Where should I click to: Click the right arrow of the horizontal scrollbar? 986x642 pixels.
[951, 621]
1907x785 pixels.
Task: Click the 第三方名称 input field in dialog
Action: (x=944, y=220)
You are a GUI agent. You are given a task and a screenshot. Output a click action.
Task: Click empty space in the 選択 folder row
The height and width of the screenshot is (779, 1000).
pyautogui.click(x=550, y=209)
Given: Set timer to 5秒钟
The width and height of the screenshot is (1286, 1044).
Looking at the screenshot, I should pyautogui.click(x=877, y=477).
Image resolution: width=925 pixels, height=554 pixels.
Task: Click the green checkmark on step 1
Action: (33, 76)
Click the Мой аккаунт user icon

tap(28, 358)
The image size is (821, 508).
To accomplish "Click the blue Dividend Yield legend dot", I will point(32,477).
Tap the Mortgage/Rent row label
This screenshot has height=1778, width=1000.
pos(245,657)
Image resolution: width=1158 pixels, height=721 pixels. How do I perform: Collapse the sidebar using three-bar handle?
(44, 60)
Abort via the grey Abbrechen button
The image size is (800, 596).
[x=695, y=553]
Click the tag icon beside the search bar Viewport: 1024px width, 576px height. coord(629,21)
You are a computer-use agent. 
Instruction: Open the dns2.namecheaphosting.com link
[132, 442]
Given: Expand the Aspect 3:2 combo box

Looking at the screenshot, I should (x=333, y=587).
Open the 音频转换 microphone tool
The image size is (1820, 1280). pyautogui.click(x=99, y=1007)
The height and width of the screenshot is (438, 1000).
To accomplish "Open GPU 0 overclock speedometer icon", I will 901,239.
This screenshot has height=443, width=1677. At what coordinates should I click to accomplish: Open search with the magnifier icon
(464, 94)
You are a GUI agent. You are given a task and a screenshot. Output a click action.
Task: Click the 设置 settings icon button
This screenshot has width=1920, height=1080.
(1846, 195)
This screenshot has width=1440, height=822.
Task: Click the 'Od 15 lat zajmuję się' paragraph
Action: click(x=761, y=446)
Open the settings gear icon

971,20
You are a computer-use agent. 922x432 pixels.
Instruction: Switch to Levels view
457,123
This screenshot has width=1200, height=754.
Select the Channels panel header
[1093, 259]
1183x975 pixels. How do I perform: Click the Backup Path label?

_ _ _ _ _

◆ TASK STATEMENT: Reproduce every line of the material above exactly.

◆ ANSWER BOX:
Where should I click to: Click the right arrow of the horizontal scrollbar? 986x642 pixels.
[951, 621]
1907x785 pixels.
Task: Click the 第三方名称 input field in dialog
Action: (x=944, y=220)
You are a GUI agent. You are given a task and a screenshot. Output a click action.
Task: Click empty space in the 選択 folder row
The height and width of the screenshot is (779, 1000).
pyautogui.click(x=550, y=209)
Given: Set timer to 5秒钟
The width and height of the screenshot is (1286, 1044).
Looking at the screenshot, I should pyautogui.click(x=877, y=477).
Image resolution: width=925 pixels, height=554 pixels.
Task: Click the green checkmark on step 1
Action: (33, 76)
Click the Мой аккаунт user icon

tap(28, 358)
The image size is (821, 508).
To accomplish "Click the blue Dividend Yield legend dot", I will point(32,477).
Tap the Mortgage/Rent row label
This screenshot has height=1778, width=1000.
pos(245,657)
Image resolution: width=1158 pixels, height=721 pixels. How do I perform: Collapse the sidebar using three-bar handle?
(44, 60)
Abort via the grey Abbrechen button
The image size is (800, 596).
[x=695, y=553]
Click the tag icon beside the search bar Viewport: 1024px width, 576px height. coord(629,21)
You are a computer-use agent. 
Instruction: Open the dns2.namecheaphosting.com link
[132, 442]
Given: Expand the Aspect 3:2 combo box

Looking at the screenshot, I should (x=333, y=587).
Open the 音频转换 microphone tool
The image size is (1820, 1280). pyautogui.click(x=99, y=1007)
The height and width of the screenshot is (438, 1000).
To accomplish "Open GPU 0 overclock speedometer icon", I will 901,239.
This screenshot has height=443, width=1677. At what coordinates should I click to accomplish: Open search with the magnifier icon
(464, 94)
You are a GUI agent. You are given a task and a screenshot. Output a click action.
Task: Click the 设置 settings icon button
This screenshot has width=1920, height=1080.
(1846, 195)
This screenshot has width=1440, height=822.
Task: Click the 'Od 15 lat zajmuję się' paragraph
Action: click(x=761, y=446)
Open the settings gear icon

971,20
You are a computer-use agent. 922x432 pixels.
Instruction: Switch to Levels view
457,123
This screenshot has width=1200, height=754.
Select the Channels panel header
[1093, 259]
1183x975 pixels. How do I perform: Click the Backup Path label?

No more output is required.